AIM OF THE EXERCISE:
Copy the lines of the records exactly as they appear, beginning with the line that contains "Open the CEOメッセージ section" and continuing through the last line of the records. Omit the pictures from your answer.

Stored data:
* * * * * * * * *
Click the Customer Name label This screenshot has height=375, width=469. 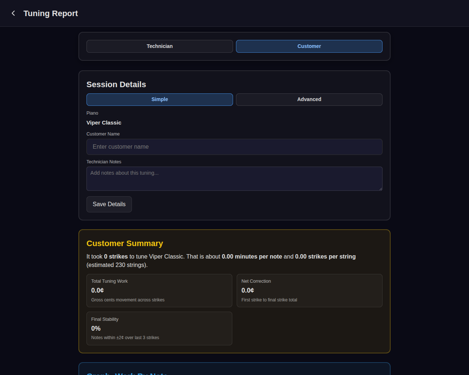(103, 134)
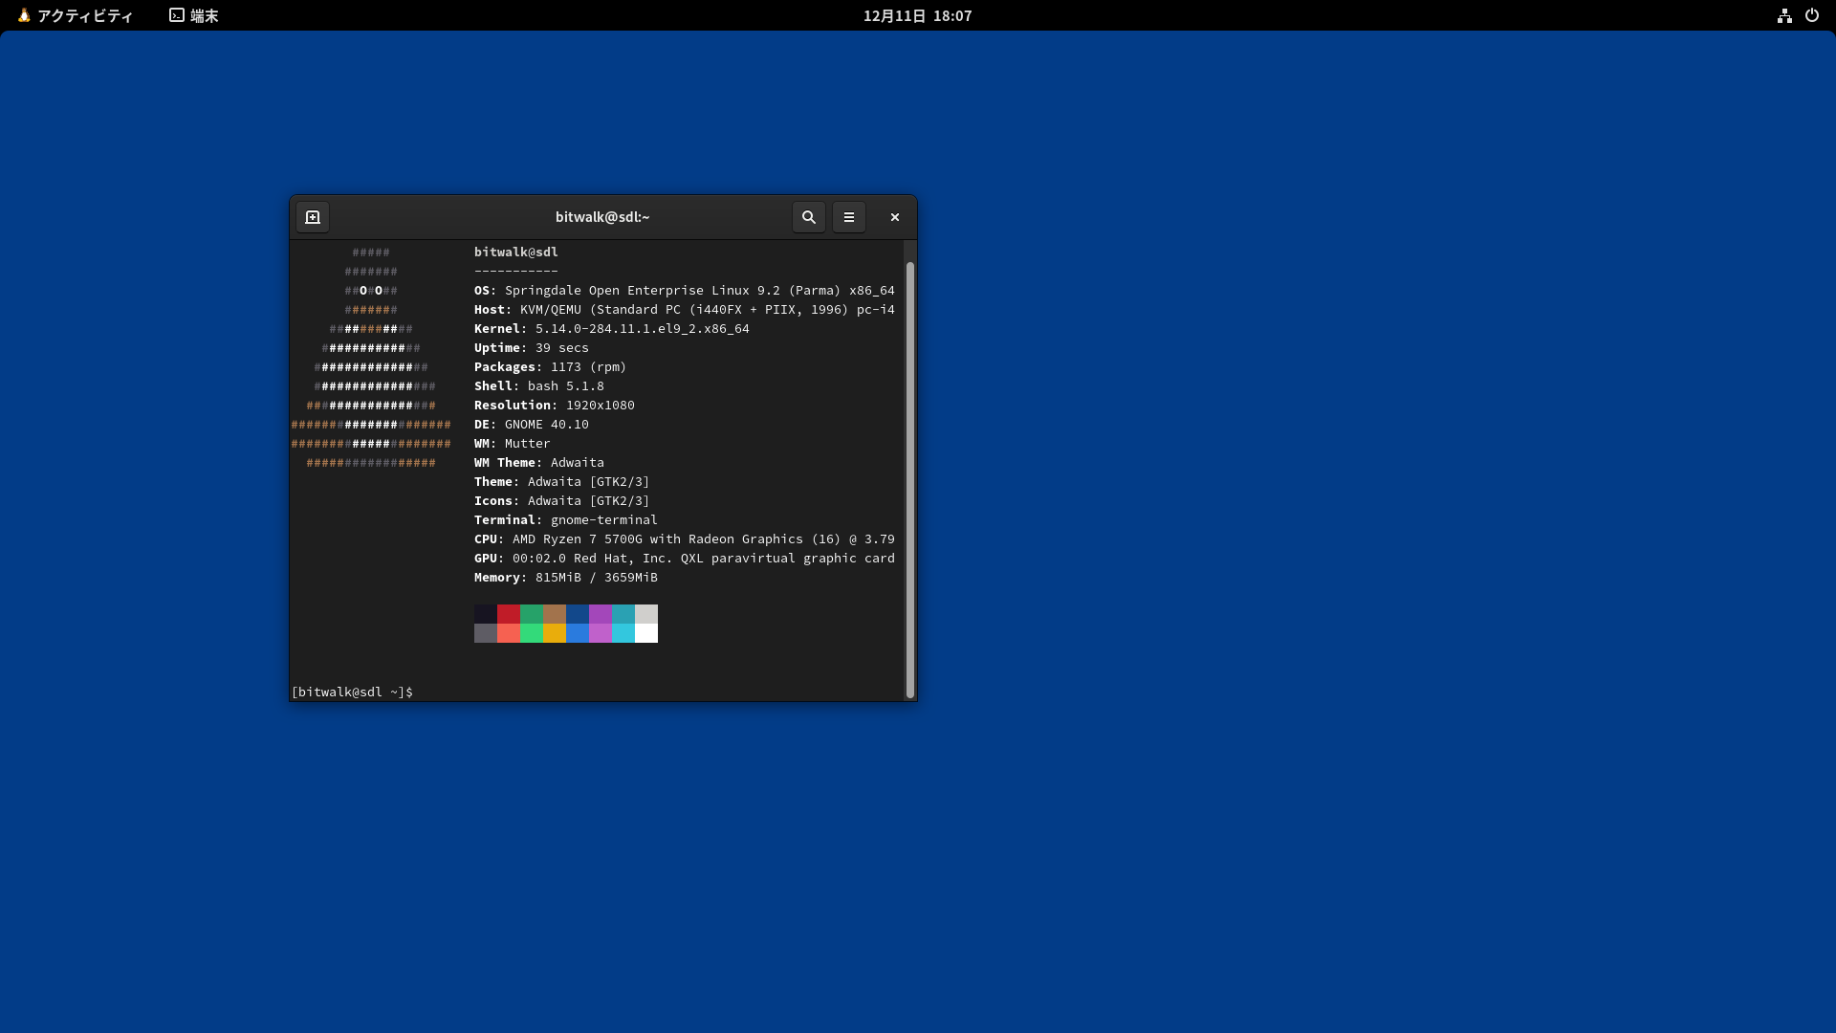Click the terminal prompt line
The image size is (1836, 1033).
pos(353,692)

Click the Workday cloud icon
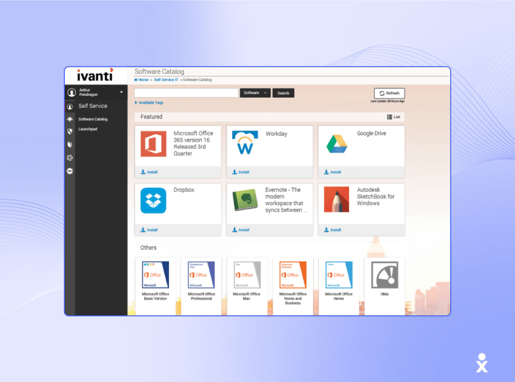[x=245, y=144]
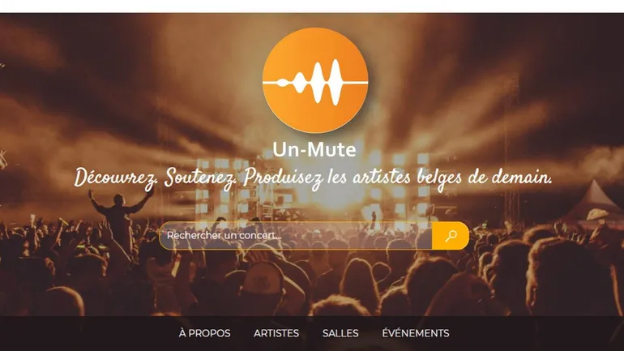Click the yellow search submit button

[451, 236]
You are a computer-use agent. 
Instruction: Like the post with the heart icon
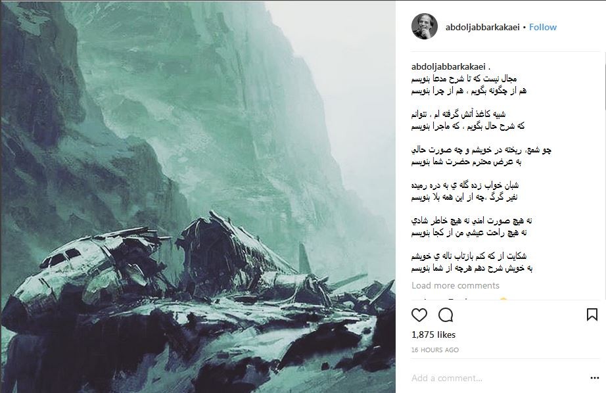coord(419,315)
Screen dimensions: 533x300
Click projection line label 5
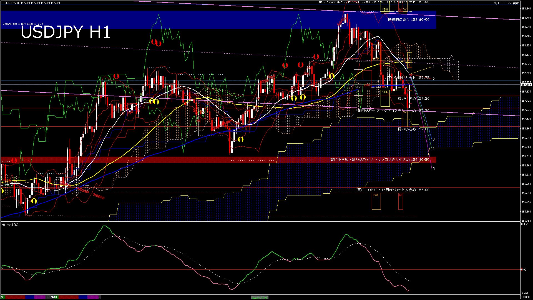(x=434, y=169)
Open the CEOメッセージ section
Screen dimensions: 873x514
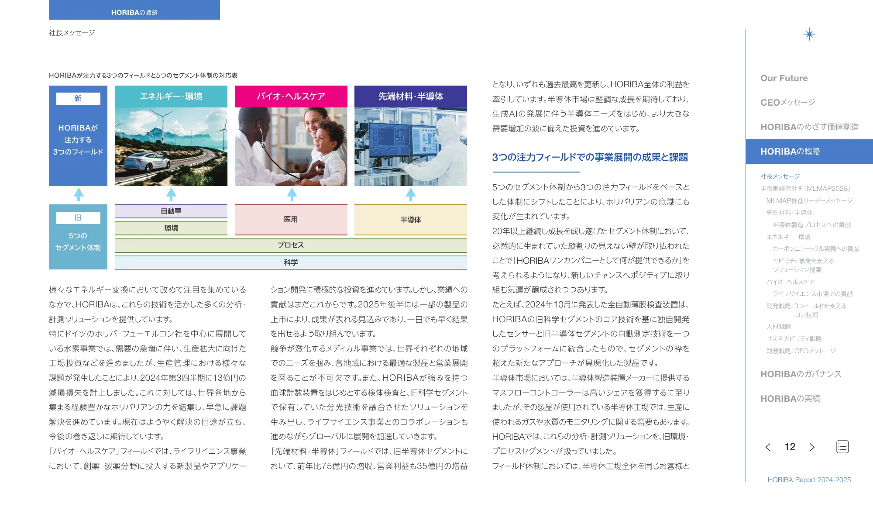coord(787,103)
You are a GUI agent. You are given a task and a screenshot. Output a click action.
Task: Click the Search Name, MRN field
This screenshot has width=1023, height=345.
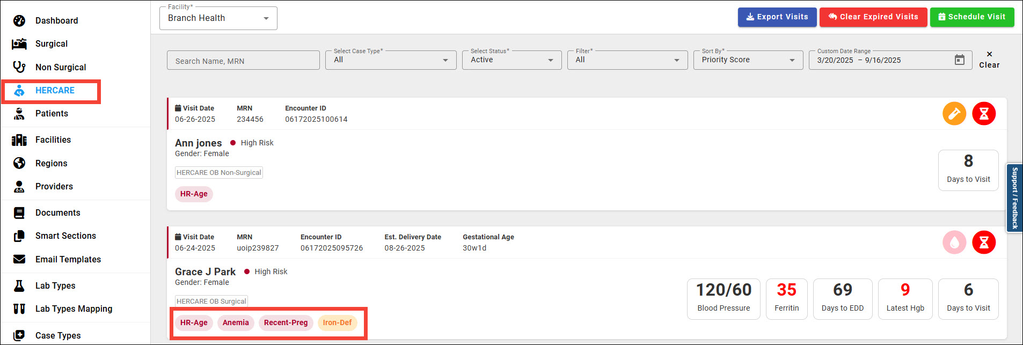pos(243,61)
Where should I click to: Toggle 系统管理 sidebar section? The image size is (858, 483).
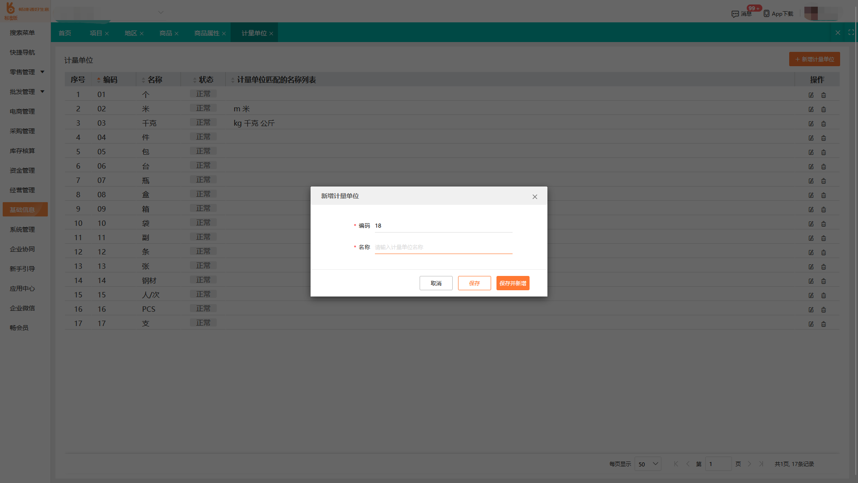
* * * * * * * * *
ANSWER TO THE TASK:
Open the CEOメッセージ section
Screen dimensions: 873x514
coord(787,103)
You are a GUI agent. You are given a task and a screenshot. Output a click action.
Task: Click the Search Name, MRN field
This screenshot has width=1023, height=345.
pos(243,61)
Where should I click to: Toggle 系统管理 sidebar section? The image size is (858, 483).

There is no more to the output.